* The task
Pick out the lines below with "computer" and list them.

Segment Start: Supplied information

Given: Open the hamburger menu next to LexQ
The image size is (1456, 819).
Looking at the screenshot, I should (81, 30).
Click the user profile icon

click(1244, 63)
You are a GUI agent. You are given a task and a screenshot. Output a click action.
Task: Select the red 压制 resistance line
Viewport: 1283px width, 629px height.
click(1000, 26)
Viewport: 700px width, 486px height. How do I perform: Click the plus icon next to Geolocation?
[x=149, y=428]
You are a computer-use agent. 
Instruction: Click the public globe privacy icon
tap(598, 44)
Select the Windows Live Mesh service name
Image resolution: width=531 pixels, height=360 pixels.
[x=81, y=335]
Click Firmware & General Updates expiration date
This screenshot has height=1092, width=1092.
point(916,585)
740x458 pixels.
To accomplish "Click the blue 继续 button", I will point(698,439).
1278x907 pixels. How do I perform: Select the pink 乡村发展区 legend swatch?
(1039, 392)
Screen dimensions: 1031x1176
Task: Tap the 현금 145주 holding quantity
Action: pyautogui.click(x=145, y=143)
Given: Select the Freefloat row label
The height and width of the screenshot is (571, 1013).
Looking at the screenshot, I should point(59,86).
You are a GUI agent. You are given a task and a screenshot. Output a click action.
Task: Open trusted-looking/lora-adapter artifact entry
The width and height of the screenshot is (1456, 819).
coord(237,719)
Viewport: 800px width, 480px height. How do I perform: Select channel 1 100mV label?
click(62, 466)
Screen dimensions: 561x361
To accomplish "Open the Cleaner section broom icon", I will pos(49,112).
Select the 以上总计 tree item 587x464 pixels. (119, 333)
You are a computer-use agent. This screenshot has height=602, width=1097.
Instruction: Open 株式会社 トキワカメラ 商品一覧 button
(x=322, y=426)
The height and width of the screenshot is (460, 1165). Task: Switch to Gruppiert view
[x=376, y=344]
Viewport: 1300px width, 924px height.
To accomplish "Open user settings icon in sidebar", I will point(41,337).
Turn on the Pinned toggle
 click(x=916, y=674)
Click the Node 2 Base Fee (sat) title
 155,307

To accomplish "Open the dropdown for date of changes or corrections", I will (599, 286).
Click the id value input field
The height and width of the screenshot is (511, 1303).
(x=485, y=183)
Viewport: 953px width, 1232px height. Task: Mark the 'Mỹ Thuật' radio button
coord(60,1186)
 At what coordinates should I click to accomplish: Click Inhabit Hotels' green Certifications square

Segment End: Supplied information

* Answer section
You are a computer-use agent. 
You are a computer-use agent. This screenshot has height=602, width=1097.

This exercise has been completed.